[[ Selected text open ]]

3. Key Contributions & Results

A. Functional Redundancy in CMG Activation

• Single Depletion: Depleting either MCM10 or RECQL4 alone caused mild defects in DNA synthesis and colony formation.
• Double Depletion: Simultaneous depletion of both proteins resulted in a complete block of cell viability and a severe loss of DNA synthesis (EdU incorporation).
• Timing: Double depletion did not prevent the assembly of the CMG complex (GINS4 IP showed normal CMG formation), indicating that MCM10 and RECQL4 function specifically during CMG activation, not assembly.

B. Genomic Localization and Hierarchy

• RECQL4: Localizes to early-firing replication initiation zones (IZs) independently of MCM10. Its binding pattern closely mirrors TRESLIN.
• MCM10: Shows weak enrichment at early-firing IZs when RECQL4 is present. However, upon RECQL4 depletion, MCM10 recruitment to early-firing IZs is significantly enhanced, adopting a TRESLIN-like distribution.
• Conclusion: RECQL4 plays the primary role in CMG activation, while MCM10 acts as a backup or supporting factor that compensates when RECQL4 is absent.

C. Domain Requirements and Interaction

• RECQL4 Domains:
  • The RECQ helicase domain is dispensable for CMG activation and cell viability (N1 mutant rescues viability).
  • The N-terminal region (containing the Sld2-like domain) is essential.
  • Interaction: The N2 mutant (which retains the MCM10-binding domain) can rescue viability only if endogenous MCM10 is present. If MCM10 is also depleted, N2 fails to rescue.
  • Cooperation: Disrupting the MCM10-binding interface in the N2 mutant prevents rescue, confirming that RECQL4 and MCM10 cooperate via direct physical interaction.
• ssDNA Binding is Critical:
  • Both RECQL4 (N-terminal) and MCM10 (OB-fold domain) possess ssDNA-binding capabilities.
  • Mutations that disrupt ssDNA binding in either protein (RECQL4-DBM or N1-DBM) render them unable to support cell viability in the absence of the other protein.
  • Key Finding: At least one functional ssDNA-binding activity (from either MCM10 or RECQL4) is required for CMG activation.

4. Proposed Model

The authors propose a model where MCM10 and RECQL4 act cooperatively and redundantly to promote CMG activation:

1. Primary Driver: RECQL4 is the primary factor recruited to early-firing IZs to facilitate the conformational changes required for ssDNA extrusion from the MCM ring.

[[ Selected text closed ]]

- _Your tasks_:
A: Retype the part of the MCM10 and RECQL4 summary between "B. Genomic Localization" and "a TRESLIN-like distribution.", inclusive.
B: Sum up the MCM10 and RECQL4 summary in two sentences.
C: Carry on the MCM10 and RECQL4 summary from its last sentence.

[[ Dataset entries open ]]

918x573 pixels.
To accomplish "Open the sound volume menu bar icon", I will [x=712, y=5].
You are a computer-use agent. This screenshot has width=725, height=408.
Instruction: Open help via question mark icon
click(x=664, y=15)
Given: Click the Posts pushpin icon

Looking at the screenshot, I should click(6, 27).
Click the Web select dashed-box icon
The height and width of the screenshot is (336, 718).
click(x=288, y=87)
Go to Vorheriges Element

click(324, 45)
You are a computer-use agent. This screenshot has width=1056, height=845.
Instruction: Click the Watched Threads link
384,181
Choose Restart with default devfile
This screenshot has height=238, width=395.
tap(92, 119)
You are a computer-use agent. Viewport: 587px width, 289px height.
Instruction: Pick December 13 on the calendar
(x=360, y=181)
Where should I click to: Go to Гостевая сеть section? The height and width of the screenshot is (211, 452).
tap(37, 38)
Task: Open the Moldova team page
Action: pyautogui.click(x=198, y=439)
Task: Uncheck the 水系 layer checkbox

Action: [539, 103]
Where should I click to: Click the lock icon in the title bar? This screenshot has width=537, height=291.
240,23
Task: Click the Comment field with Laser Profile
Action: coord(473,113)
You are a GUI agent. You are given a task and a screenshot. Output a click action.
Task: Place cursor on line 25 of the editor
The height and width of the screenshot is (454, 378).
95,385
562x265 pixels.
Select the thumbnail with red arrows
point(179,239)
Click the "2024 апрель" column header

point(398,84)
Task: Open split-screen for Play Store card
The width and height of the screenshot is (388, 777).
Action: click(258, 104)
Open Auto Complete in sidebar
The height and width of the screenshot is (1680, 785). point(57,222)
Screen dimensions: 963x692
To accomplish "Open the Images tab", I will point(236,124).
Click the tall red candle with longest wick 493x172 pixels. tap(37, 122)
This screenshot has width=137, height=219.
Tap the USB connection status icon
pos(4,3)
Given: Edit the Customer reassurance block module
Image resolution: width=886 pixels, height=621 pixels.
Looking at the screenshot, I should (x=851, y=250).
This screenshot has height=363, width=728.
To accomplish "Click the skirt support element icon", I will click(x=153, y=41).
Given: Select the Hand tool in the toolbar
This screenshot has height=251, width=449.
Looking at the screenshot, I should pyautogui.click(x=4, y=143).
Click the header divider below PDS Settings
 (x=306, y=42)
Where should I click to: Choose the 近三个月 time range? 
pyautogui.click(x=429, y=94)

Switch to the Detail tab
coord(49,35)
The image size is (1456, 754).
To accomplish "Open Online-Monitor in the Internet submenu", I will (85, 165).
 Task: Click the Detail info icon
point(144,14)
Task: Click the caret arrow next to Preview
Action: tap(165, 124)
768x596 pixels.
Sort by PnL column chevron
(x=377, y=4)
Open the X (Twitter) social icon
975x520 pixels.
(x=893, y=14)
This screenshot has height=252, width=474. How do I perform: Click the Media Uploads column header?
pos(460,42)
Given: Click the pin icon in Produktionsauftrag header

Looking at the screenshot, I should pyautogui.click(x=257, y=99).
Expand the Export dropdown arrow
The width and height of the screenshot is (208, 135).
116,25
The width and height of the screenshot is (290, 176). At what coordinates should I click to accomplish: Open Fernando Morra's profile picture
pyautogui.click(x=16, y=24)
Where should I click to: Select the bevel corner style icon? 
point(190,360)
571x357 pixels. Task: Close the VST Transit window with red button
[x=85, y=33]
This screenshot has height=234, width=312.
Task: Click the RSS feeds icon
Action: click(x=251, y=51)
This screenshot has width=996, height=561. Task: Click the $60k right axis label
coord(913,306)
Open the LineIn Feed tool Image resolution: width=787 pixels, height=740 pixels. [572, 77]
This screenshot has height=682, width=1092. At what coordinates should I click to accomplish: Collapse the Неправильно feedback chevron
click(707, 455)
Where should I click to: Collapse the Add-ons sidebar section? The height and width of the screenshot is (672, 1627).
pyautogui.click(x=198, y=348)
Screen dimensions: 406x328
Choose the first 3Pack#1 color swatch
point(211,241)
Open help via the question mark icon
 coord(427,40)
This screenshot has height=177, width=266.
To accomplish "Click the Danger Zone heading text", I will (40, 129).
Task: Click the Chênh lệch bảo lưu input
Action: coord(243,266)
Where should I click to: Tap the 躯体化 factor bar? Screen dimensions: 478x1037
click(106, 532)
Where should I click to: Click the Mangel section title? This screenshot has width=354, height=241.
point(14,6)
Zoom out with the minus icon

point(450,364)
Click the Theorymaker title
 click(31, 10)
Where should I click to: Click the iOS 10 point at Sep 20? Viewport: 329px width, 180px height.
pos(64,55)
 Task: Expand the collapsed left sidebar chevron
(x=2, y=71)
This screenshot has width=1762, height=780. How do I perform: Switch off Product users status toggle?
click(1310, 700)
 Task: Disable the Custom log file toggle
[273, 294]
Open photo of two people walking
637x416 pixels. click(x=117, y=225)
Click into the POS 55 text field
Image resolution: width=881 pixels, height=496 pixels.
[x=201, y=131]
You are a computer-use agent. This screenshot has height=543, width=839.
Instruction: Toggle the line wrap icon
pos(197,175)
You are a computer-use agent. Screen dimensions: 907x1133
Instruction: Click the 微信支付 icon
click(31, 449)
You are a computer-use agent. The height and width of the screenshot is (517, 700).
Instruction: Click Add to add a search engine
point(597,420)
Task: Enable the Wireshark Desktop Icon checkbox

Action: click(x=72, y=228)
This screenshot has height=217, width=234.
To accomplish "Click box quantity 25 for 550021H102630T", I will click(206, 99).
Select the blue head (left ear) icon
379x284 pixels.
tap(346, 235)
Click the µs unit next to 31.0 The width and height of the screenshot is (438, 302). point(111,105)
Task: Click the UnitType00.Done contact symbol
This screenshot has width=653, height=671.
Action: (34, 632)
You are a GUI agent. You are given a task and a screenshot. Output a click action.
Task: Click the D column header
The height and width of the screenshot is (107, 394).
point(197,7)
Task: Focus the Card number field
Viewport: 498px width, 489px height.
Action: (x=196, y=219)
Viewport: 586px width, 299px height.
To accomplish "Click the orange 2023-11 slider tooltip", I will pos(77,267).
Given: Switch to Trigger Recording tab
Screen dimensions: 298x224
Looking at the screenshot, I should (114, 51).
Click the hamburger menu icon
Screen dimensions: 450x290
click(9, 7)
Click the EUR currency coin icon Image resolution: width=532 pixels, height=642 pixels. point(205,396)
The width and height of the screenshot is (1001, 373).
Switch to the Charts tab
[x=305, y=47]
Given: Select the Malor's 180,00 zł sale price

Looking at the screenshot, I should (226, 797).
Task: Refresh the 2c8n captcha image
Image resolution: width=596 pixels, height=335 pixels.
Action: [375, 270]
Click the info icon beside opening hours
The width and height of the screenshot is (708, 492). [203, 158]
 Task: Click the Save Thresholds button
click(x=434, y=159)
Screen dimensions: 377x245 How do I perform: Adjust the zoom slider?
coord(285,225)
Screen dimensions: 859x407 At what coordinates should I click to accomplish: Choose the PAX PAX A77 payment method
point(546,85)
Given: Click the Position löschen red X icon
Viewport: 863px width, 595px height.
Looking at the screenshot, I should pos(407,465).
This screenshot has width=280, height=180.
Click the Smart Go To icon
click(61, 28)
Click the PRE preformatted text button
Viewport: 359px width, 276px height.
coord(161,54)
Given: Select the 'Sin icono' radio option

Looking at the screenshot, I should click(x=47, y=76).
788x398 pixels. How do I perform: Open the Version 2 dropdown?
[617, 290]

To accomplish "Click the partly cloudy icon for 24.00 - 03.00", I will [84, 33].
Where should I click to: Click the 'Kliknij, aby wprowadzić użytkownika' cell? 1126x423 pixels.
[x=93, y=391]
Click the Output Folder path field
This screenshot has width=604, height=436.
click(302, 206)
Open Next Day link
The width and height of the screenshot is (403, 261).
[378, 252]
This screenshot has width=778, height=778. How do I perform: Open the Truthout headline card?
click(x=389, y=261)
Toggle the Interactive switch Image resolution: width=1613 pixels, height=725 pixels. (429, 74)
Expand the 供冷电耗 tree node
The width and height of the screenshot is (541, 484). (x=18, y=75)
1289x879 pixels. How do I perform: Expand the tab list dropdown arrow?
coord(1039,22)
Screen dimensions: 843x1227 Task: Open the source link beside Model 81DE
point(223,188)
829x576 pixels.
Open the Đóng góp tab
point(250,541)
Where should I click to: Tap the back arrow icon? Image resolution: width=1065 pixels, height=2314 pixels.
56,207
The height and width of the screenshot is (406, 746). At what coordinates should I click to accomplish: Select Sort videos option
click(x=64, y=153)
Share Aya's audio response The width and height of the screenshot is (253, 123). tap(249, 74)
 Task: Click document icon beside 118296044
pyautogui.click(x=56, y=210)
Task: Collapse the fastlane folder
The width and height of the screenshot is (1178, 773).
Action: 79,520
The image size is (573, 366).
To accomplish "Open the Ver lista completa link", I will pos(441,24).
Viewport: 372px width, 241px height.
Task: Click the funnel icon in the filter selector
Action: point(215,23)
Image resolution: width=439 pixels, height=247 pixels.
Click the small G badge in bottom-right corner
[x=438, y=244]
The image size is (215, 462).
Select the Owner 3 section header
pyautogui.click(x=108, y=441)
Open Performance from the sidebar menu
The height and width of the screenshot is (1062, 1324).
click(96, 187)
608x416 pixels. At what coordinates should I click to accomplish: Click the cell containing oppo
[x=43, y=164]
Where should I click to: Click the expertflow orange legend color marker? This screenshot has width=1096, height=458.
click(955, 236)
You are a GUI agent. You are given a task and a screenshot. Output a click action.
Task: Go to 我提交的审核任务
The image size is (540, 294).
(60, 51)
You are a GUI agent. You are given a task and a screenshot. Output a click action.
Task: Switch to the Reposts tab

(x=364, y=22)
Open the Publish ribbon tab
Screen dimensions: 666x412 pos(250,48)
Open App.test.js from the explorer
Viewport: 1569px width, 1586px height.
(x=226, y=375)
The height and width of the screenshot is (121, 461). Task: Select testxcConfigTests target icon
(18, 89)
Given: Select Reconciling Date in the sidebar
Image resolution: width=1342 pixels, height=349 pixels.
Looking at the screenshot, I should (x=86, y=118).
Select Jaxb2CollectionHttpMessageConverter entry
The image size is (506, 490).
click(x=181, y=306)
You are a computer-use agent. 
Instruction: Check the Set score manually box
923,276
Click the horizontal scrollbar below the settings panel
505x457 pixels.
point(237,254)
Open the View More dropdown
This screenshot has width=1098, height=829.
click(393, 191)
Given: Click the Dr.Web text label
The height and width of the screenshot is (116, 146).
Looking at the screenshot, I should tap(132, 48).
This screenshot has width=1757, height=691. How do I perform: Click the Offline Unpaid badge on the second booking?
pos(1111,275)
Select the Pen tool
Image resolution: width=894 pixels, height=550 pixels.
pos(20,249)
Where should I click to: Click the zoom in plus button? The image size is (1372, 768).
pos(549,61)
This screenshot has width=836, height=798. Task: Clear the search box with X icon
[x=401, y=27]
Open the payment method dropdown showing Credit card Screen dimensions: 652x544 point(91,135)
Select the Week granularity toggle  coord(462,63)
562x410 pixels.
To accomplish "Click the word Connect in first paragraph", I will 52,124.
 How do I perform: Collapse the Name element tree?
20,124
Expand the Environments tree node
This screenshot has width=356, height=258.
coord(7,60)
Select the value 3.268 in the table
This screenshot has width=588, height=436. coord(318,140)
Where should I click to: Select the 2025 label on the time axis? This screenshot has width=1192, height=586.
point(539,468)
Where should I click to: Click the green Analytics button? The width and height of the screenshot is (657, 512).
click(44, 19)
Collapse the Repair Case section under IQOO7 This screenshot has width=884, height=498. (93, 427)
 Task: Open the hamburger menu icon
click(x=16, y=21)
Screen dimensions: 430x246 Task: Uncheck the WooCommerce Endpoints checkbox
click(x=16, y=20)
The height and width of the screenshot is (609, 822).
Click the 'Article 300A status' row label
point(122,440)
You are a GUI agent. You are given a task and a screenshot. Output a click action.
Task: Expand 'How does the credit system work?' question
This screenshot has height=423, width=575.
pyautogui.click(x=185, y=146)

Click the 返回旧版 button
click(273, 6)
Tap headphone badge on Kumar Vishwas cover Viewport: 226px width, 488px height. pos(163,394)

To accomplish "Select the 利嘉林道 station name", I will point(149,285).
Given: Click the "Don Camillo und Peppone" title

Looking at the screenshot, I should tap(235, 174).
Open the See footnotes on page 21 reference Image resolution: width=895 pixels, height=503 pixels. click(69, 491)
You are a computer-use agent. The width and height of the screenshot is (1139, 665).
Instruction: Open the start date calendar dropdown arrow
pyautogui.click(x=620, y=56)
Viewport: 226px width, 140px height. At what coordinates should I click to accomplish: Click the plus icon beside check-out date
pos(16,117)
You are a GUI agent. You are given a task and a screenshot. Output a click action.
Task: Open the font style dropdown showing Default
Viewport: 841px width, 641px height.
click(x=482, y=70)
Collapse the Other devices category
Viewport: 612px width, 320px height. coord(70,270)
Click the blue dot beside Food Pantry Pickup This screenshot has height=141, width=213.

[[ Dataset entries closed ]]

- _Answers to this exercise_:
A:
B. Genomic Localization and Hierarchy

• RECQL4: Localizes to early-firing replication initiation zones (IZs) independently of MCM10. Its binding pattern closely mirrors TRESLIN.
• MCM10: Shows weak enrichment at early-firing IZs when RECQL4 is present. However, upon RECQL4 depletion, MCM10 recruitment to early-firing IZs is significantly enhanced, adopting a TRESLIN-like distribution.

B: Depleting both MCM10 and RECQL4 blocks cell viability and severely reduces DNA synthesis without preventing CMG assembly, which shows that the two proteins work specifically in CMG activation. RECQL4 plays the primary role, MCM10 acts as a backup, and at least one functional ssDNA-binding activity from either protein is required for CMG activation.

C:
2. Backup Mechanism: MCM10 serves as a backup; when RECQL4 is absent, MCM10 is recruited more robustly to IZs to perform the same function, though less efficiently.
3. Mechanism of Action: The functional redundancy relies on the ssDNA-binding activity of both proteins. They likely cooperate to capture or stabilize the extruded ssDNA, allowing the two CMG helicases to pass each other and transition into active replisomes.
4. Interaction: The Sld2-like domain of RECQL4 interacts with MCM10, enhancing the efficiency of this process.

5. Significance

• Clarifies Human Replication Initiation: This study resolves the long-standing question of how CMG activation occurs in human cells, identifying MCM10 and RECQL4 as the critical factors.
• Mechanistic Insight: It establishes that the ssDNA-binding capability of these proteins is the fundamental mechanism driving the transition from a double hexamer to active, separated CMG helicases.
• Disease Relevance: While the RECQ helicase domain of RECQL4 is linked to genetic disorders (Rothmund-Thomson syndrome, etc.), this study suggests that the replication initiation defects caused by RECQL4 mutations are likely due to the loss of its N-terminal functions (interaction and ssDNA binding), while the helicase domain may function in DNA repair.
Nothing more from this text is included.